Oh no, that sounds frustrating! Your bachelorette should be a fun experience, not a source of stress. If you need to change the plans to make it more enjoyable for you, go for it! Your happiness comes first.

vanessa.simonis22
vanessa.simonis22Jun 17, 2026

I had a similar issue with my bridal shower. My advice is to take the reins and plan it yourself if you need to. It’s okay to ask for help, but if it’s not forthcoming, just do what you can to ensure it’s a day you enjoy.

I
irresponsibleroyceJun 17, 2026

It’s great that you’re trying to be understanding of your bridesmaids' situations. But remember, you deserve to have people around you who support you. Maybe set a deadline for what you need from them so you can move forward with your plans.

armchair845
armchair845Jun 17, 2026

Being a bridesmaid can be a lot of pressure, especially with life getting in the way.

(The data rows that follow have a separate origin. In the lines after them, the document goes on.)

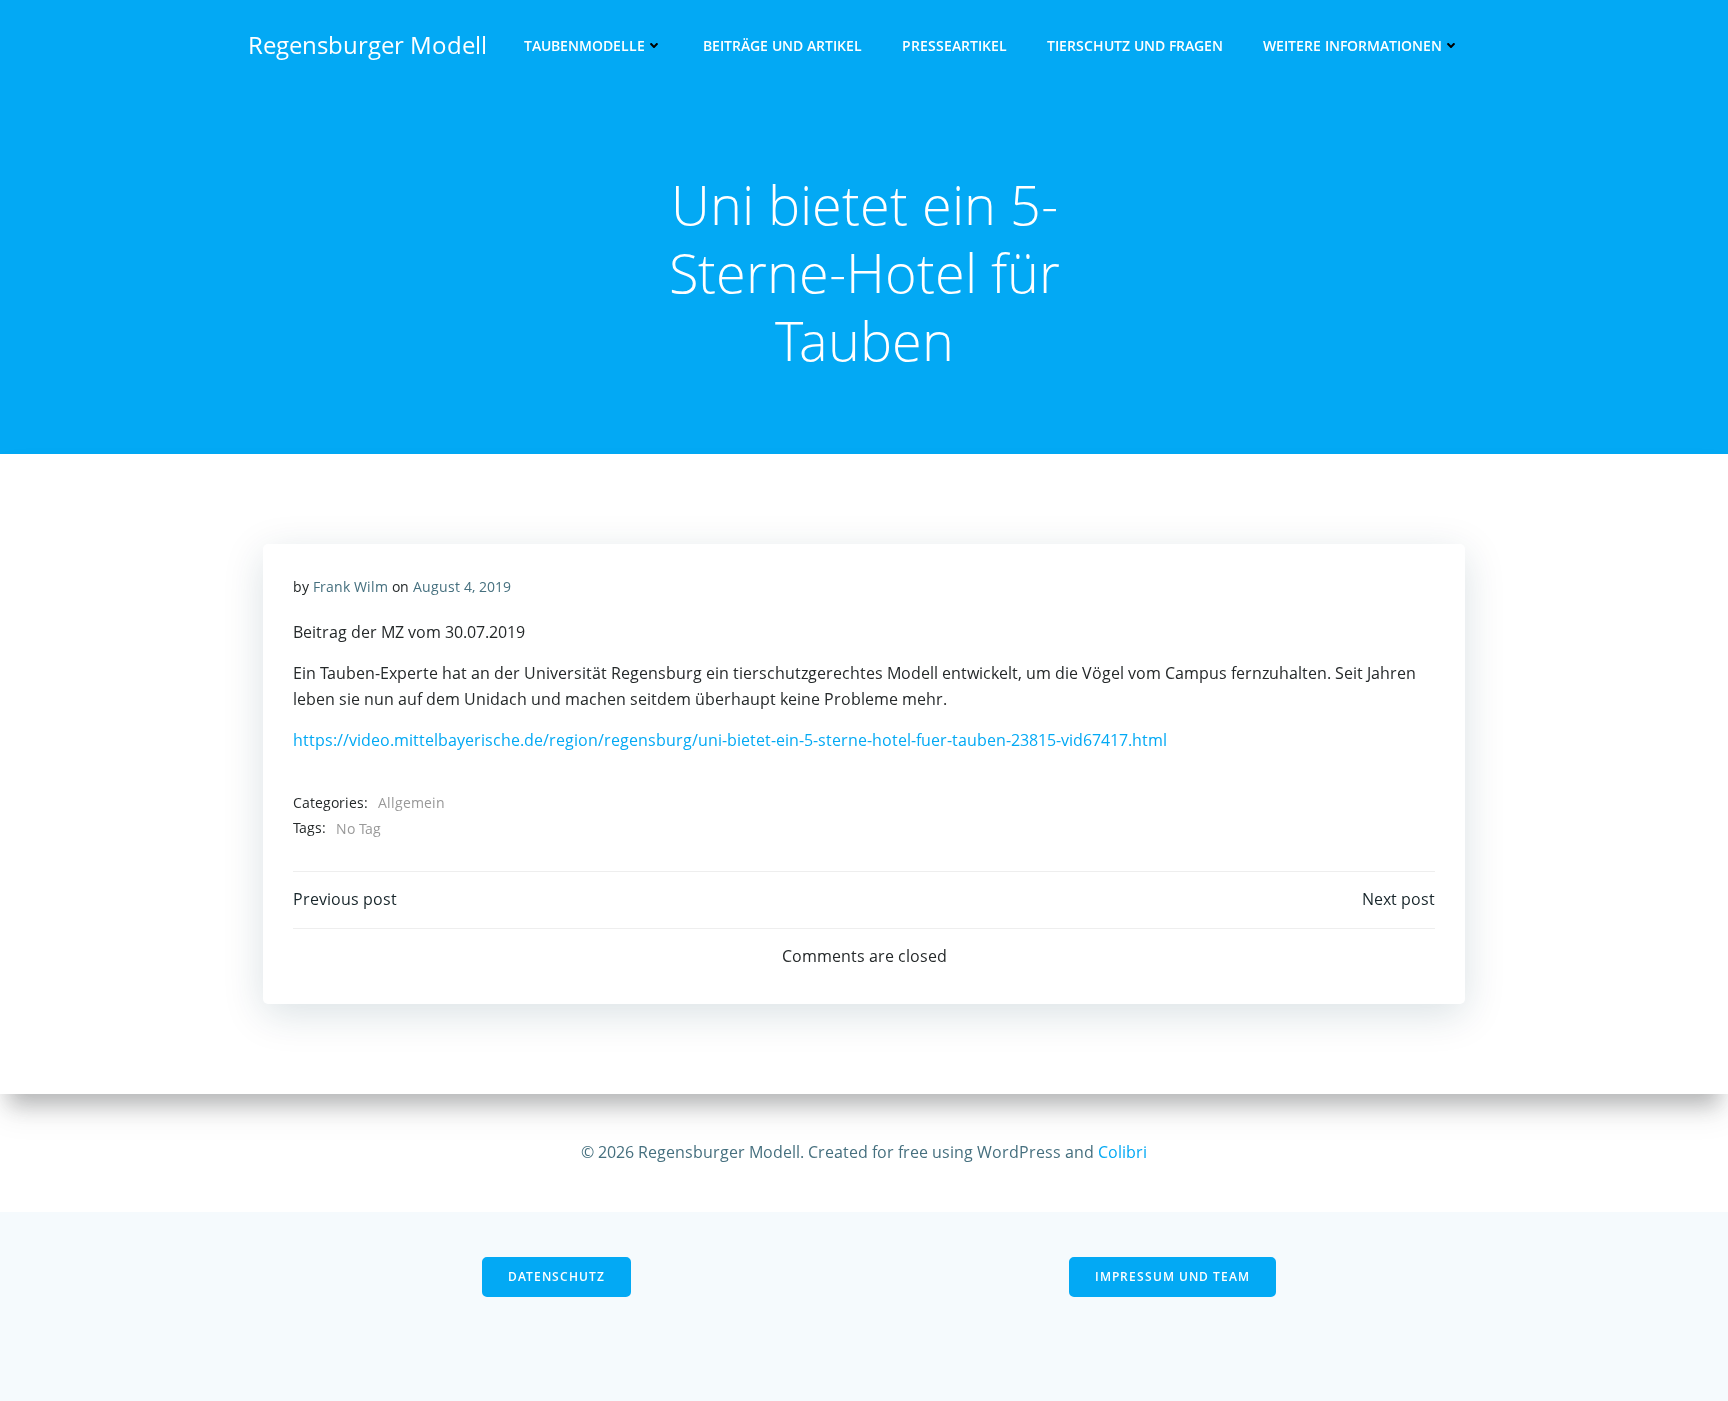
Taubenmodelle (584, 45)
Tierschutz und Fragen (1135, 45)
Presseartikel (954, 45)
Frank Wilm (350, 586)
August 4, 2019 (462, 586)
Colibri (1122, 1152)
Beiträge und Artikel (782, 45)
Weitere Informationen (1352, 45)
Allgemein (411, 802)
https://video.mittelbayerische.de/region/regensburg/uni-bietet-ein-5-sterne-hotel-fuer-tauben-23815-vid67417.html (730, 740)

It might help to have one-on-one conversations with each of them to see how they can contribute individually. Sometimes people feel overwhelmed in a group.

V
violet_beier4Jun 17, 2026

Ultimately, this is your special day. Focus on what makes you happy, whether that’s scaling back or just planning the bachelorette you want. It’s perfectly okay to prioritize your happiness over expectations!